Vertical structure of propagating fronts for $\xi =1/2$ at time $t=4$ for the different flow field conditions of cellular flow (top) and chaotic flow (bottom). Color contours are shown for the concentration field of products $c$ where red (light) is a large concentration and blue (dark) is a low concentration. Shown on the top is $R=2000$, where the lateral sidewalls are hot to force a target pattern of convection rolls. Shown on the bottom is $R=6000$, where the flow field is spiral defect chaos. Time is measured after the initiation of the reaction at the center of the domain.

Figure 6

Spreading $M_2\left(t\right)$ with time $t$ for a chaotic flow field with $R=6000$ and $\xi =\{0,1/2,1\}$, with the curves for $\xi =\{0,1\}$ labeled.
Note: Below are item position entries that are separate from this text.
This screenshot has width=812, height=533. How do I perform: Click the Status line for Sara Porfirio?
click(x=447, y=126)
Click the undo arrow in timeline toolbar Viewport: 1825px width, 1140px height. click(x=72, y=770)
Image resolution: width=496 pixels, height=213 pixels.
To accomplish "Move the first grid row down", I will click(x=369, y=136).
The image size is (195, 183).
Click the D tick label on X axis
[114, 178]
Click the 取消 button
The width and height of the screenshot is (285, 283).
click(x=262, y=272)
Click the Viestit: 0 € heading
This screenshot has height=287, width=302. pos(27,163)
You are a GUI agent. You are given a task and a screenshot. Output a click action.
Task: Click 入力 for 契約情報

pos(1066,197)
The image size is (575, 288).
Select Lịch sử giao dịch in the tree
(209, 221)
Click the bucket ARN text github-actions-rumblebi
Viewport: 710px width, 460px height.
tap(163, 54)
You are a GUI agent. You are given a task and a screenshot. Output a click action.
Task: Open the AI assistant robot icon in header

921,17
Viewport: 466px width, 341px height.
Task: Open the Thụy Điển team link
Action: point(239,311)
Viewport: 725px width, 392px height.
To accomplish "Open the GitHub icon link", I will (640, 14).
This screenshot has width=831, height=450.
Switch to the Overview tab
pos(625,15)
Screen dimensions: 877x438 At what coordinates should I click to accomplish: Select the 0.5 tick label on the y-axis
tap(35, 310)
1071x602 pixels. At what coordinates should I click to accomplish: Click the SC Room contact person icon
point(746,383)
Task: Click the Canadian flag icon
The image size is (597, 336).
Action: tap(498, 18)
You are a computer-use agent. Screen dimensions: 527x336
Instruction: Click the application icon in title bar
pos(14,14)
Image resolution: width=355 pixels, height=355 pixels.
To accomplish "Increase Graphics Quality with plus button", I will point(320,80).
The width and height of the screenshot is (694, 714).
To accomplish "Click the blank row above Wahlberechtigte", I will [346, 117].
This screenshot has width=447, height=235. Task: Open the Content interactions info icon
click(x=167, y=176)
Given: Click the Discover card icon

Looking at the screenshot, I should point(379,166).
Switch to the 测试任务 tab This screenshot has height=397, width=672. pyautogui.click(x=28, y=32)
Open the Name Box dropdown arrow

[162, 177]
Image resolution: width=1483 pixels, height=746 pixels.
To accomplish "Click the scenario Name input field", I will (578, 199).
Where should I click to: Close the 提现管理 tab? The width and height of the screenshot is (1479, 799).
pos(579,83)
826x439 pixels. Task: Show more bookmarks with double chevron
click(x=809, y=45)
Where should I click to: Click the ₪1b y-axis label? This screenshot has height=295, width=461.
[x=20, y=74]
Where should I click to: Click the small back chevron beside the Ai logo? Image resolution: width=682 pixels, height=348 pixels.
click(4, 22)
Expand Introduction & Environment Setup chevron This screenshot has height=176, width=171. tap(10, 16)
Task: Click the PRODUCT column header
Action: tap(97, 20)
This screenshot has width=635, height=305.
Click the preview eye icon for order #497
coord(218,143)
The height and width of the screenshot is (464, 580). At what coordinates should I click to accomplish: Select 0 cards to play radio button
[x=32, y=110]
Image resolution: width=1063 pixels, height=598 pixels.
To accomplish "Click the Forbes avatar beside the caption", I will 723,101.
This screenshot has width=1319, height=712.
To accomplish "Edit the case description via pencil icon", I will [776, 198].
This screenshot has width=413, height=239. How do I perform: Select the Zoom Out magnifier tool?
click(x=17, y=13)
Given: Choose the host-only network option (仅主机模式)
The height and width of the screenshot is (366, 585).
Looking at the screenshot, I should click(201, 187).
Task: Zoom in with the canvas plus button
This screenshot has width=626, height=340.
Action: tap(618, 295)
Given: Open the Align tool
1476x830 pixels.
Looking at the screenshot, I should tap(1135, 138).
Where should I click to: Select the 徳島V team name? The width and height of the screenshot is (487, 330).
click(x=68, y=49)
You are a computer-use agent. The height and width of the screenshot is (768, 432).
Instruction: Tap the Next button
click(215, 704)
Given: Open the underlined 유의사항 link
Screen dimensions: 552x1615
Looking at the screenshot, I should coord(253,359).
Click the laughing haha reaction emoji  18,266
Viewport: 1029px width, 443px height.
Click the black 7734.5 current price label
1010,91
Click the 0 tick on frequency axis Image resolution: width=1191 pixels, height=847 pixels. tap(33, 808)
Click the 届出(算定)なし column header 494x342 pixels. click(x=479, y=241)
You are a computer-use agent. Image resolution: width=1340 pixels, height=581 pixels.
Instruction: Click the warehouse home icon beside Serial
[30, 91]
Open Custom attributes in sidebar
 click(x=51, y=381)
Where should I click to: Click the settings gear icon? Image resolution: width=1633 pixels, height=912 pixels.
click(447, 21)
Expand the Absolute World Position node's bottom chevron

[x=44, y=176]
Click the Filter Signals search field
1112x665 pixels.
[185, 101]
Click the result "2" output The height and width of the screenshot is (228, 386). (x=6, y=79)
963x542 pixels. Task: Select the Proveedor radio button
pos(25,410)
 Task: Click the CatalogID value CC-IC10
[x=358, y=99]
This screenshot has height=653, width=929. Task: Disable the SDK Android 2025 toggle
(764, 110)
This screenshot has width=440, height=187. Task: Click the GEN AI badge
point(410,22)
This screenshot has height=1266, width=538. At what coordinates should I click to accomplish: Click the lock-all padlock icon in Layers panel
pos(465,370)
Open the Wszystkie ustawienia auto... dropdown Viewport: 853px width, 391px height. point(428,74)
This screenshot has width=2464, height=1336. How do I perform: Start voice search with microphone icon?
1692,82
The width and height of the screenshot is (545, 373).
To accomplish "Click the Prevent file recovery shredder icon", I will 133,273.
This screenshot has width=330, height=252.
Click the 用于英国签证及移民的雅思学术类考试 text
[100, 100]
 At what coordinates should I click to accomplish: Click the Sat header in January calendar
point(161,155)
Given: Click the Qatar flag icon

At long times the spreading can be described as $M_2\left(t\right)\propto t^{\gamma }$. For $\xi =0$ there is only advection and diffusion and a curve fit yields $\gamma =1.09\pm 0.03$. The lower dashed curve has a slope of $\gamma =1$ and indicates diffusive transport. For $\xi >0$ there is reaction, advection, and diffusion. For $\xi =1/2$ this yields $\text{Da}=0.02$ and $\gamma =2.53\pm 0.05$. For $\xi =1$ this yields $\text{Da}=0.04$ and $\gamma =2.43\pm 0.05$. For $\xi >0$ the front propagation is enhanced at long times, as indicated by the upper dashed curve with exponent $\gamma =2.5$.

Figure 7

Image of the propagating front at time $t=15$ for $R=6000$ and $\xi =1/2$. For these parameters $\text{Da}=0.02$. The propagating front is shown in the $z=1/2$ plane.

Figure 8

Variation of the area of the front $A_f$ with time $t$ for $R=\{0,4000,6000\}$. For each value of $R$ there are curves for $\xi =\{1/2,1\}$, with the lower curve for $\xi =1/2$. The dashed lines are curve fits through the data of the form $A_f\propto t^{\zeta }$: For $R=0$, $\zeta =1.10\pm 0.03$; $R=4000$, $\zeta =1.70\pm 0.04$; and $R=6000$, $\zeta =1.50\pm 0.04$. The area has been normalized by the area of the domain $A_0=\pi {\Gamma }^2$.

Figure 9

Variation of the effective perimeter $\eta$ with time where $\eta$ is the ratio of the actual perimeter of the front to the perimeter of a circular front of the same averaged radius. The upper curve is for $R=6000$ and $\xi =1$, which yields $\text{Da}=0.04$, and the lower curve is for a reacting and diffusing system where $R=0$ and $\xi =1$.